Most recently, there was a photo of a tourist, believed to be from Denmark, squatting at a plinggih padmasana shrine, at Puhur Lutur Batukaru temple in Tabanan. The shrines, shaped as thrones, are meant to be left empty for Balinese Hindu deities.

Earlier this year, a Spanish vlogger learned the error in his ways after a video of him climbing up a temple earned him a whole lot of feedback from Balinese netizens, while a couple of years ago, another woman was called out for doing yoga poses in her bikini in front of temple. However, it’s not only foreigners who behave insensitively.
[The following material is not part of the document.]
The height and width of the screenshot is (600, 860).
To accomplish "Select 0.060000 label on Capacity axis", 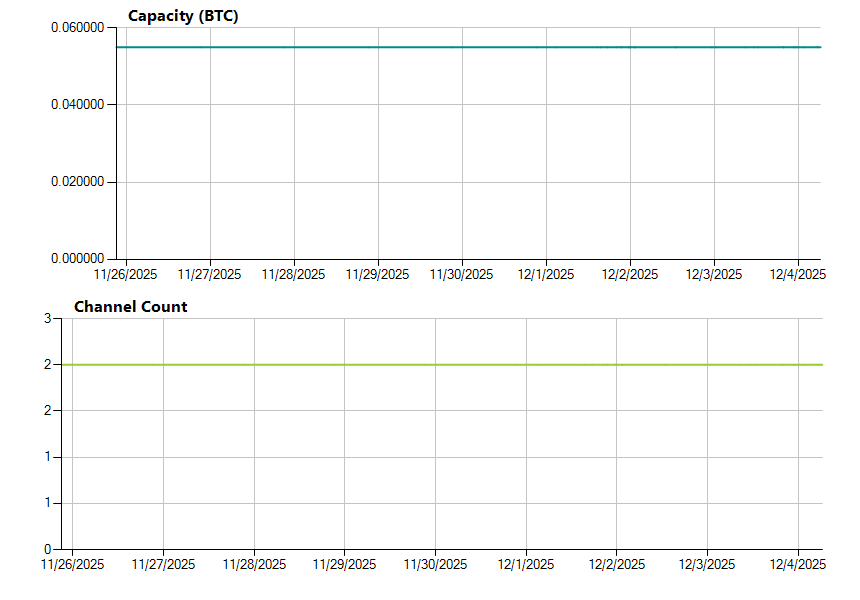I will pyautogui.click(x=78, y=28).
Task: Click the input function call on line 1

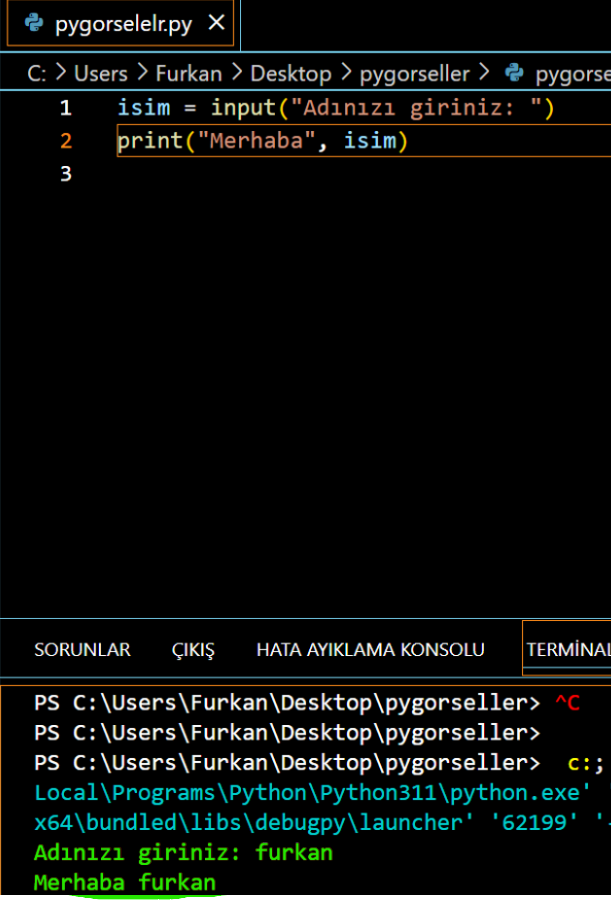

An Indonesian middle schooler was reprimanded for blasphemy in October 2017 for climbing up a plinggih padmasana.

This kind of behavior goes on with the millions of tourists visiting Bali each year, many traveling without guides, says Cok Ace, who also happens to be the chairman of the Bali chapter of the Indonesian Hotel & Restaurant Association (PHRI).

“And even if (they have a guide), there are still many rogue guides operating,” the deputy governor said, referring to unlicensed tour guides.

“This will also be evaluated.”

Meanwhile, the chairman of PHDI Bali, I Gusti Ngurah Sudiana, said he hopes the government can “restore” the function of Bali’s temples as holy places.

“In connection with the case of the foreign tourist at Batukaru Temple, we are asking Bali Police to conduct a legal process and secure the perpetrator,” Sudiana said.

Blasphemy–which can be interpreted quite vaguely under Indonesian law–is a criminal offense in Indonesia.